Illuminate your room to keep yourself awake.
We need darkness to have the onset of melatonin, which is the hormone that makes us sleepy. So if you’re trying to stay awake, bright light can be very effective. Specifically, light close to your eyes (for instance, a desk lamp or your computer screen) will kick your brain into high alert.
Group study. If possible, find a motivated group of friends to study with.
It is much easier to stay awake when you have to keep yourself accountable to each other. It also helps to reduce the monotony of studying in the night. Work at a proper desk with a chair as far away from your bed as possible. Sitting upright can help to increase your alertness and help you feel better.

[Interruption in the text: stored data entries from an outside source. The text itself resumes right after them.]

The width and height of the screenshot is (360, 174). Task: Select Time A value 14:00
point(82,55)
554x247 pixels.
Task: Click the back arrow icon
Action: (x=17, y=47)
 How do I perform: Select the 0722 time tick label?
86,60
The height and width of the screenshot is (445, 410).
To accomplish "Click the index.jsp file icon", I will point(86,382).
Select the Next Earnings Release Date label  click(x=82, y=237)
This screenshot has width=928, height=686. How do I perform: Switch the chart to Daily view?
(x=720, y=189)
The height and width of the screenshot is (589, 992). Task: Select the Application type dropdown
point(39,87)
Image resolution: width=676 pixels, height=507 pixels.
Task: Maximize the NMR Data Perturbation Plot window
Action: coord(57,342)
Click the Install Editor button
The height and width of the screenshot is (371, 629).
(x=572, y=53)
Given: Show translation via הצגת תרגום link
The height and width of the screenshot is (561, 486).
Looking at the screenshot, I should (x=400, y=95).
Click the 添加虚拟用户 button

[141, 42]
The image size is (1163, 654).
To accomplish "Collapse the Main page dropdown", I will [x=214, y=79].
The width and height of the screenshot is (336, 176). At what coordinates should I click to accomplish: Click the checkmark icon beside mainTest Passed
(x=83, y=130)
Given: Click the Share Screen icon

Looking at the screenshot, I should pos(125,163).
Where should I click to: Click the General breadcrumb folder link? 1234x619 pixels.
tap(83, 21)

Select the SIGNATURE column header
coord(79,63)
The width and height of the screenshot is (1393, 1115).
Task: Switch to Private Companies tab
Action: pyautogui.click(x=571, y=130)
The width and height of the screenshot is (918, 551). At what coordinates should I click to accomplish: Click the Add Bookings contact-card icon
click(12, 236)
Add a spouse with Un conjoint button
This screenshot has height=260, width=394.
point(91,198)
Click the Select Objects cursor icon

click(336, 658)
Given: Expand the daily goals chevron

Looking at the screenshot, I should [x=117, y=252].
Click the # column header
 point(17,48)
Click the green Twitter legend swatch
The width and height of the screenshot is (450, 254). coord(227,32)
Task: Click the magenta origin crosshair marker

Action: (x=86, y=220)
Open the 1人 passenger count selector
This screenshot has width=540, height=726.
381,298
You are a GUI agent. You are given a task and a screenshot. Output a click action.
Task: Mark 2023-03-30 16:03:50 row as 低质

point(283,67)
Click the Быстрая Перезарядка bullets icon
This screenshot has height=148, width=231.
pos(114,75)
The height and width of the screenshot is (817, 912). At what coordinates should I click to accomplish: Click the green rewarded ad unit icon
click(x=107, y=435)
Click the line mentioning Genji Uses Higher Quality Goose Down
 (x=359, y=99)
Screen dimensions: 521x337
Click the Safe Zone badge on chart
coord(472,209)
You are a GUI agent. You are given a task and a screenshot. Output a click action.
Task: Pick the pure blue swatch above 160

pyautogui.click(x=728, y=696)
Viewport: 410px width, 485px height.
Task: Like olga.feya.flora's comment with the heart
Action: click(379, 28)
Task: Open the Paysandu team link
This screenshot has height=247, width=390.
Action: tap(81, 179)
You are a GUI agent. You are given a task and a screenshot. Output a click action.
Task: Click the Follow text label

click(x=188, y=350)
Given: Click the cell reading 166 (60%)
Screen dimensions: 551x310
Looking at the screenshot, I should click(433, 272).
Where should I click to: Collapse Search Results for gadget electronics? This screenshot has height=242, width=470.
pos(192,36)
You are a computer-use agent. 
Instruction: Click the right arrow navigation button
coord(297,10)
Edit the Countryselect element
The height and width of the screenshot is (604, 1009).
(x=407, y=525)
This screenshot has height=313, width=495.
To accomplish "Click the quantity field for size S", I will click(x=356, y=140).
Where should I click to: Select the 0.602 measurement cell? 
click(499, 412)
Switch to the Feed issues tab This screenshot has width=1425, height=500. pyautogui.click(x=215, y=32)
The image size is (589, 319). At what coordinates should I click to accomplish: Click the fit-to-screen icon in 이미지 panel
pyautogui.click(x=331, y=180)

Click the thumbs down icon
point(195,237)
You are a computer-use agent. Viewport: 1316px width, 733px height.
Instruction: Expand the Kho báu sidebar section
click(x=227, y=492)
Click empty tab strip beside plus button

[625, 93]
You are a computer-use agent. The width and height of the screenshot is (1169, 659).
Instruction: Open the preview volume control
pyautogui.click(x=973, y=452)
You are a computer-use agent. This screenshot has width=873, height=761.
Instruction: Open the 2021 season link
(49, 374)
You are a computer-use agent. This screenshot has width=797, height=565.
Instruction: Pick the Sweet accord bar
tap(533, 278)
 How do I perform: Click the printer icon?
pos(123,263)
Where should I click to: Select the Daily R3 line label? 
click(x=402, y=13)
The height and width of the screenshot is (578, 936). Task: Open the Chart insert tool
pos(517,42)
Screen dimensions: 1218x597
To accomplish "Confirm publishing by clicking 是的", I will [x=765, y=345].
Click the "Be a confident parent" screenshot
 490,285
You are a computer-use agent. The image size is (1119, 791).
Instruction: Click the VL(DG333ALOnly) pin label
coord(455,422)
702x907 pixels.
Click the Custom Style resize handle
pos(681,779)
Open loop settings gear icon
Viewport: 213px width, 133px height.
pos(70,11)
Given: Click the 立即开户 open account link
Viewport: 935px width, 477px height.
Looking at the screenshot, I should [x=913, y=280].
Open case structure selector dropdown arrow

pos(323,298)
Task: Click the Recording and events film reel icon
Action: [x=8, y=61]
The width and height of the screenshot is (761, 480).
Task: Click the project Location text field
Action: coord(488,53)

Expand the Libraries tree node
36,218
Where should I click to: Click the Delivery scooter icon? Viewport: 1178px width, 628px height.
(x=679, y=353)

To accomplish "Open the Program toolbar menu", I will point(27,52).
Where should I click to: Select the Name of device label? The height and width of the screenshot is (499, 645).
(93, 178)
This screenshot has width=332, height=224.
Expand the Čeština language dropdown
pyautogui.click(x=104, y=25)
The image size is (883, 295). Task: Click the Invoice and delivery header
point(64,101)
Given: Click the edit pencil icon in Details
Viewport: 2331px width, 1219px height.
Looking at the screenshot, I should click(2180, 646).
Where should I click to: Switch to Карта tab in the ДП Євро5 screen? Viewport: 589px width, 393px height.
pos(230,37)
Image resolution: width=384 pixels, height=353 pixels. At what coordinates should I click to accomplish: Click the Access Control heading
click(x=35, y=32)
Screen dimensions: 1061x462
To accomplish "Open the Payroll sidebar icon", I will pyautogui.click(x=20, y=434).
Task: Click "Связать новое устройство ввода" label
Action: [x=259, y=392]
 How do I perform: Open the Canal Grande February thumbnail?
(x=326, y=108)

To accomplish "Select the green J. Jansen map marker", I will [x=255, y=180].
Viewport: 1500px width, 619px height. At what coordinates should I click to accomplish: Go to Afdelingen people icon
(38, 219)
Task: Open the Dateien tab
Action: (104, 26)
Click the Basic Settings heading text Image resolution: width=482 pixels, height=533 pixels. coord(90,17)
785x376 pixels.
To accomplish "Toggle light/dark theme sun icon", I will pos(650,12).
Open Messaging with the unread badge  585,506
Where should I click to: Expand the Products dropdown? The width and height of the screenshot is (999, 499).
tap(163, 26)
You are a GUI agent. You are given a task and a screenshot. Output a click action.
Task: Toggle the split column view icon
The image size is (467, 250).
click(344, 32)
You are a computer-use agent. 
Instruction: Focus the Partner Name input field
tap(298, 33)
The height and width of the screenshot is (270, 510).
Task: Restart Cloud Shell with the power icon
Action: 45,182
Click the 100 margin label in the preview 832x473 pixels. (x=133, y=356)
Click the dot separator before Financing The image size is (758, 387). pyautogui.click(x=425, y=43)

Caffeine is not your holy grail.
Do not overdose on caffeine in order to stay awake. Often when you’re pulling an all-nighter, you need to concentrate. More than two cups of coffee, and you might get jittery and your focus will decrease. For most adults, up to 400mg of caffeine (about four cups of coffee), per day is safe. If you’re staying up all night, spread that out. You want to aim for 100 to 200mg of caffeine, or a cup or two. Have your coffee with a snack to allow a slower release of caffeine into your system. Also, try substituting coffee for herbal tea. It is a healthier option and helps you concentrate better. And if all else fails, water is your best friend. When you’re hydrated you can concentrate better and every part of your system just works better. Also, drinking water makes you want to urinate and thus keeps you awake because you have to get up and use the washroom.
Say no to carbs and yes to protein.
Your body needs something to burn to get through the night, particularly if you’re focused on a brain-intensive task like preparing for a test next morning, so it’s a good idea to grab some snacks or an extra meal. What you eat matters, though. Instead of focusing on carbs (potato chips, pizza, and most of the biggest late-night cramming staples), focus on protein consumption. Why? Carbs store energy for later and can even make you sleepier in the short term. Consuming high-carb foods releases high levels of a hormone called serotonin into the brain. Too much serotonin makes you lethargic. Translation? Stay away from high-carb meals before and while studying or you’ll spend your “all-nighter” asleep on top of your keyboard. Proteins are going to be much more helpful in keeping you going through the night. So, instead of a bag of Doritos and some cookies, reach for some beef jerky and a protein drink.
Indulge in mild exercise during your breaks.
Take short breaks every 45 minutes or so to walk around. What can also help is doing a few push-ups or jumping jacks, or something to get your blood flowing will help keep your brain on the right track. When your body is exerting physical energy, it signals to your brain that now is the time to be alert and focused, not to drift off to dreamland.
Go to sleep when you are done for the night.
Be honest with yourself when you hit the wall, and admit when no further studying is going to help. At this point, it would be far more productive to go to sleep and wake up earlier in the morning to study. Make it a goal to give yourself time at the end of the night for at least a couple hours of sleep. Set your alarm and have someone wake you up just to be sure. The rest will help you to focus better later in the day.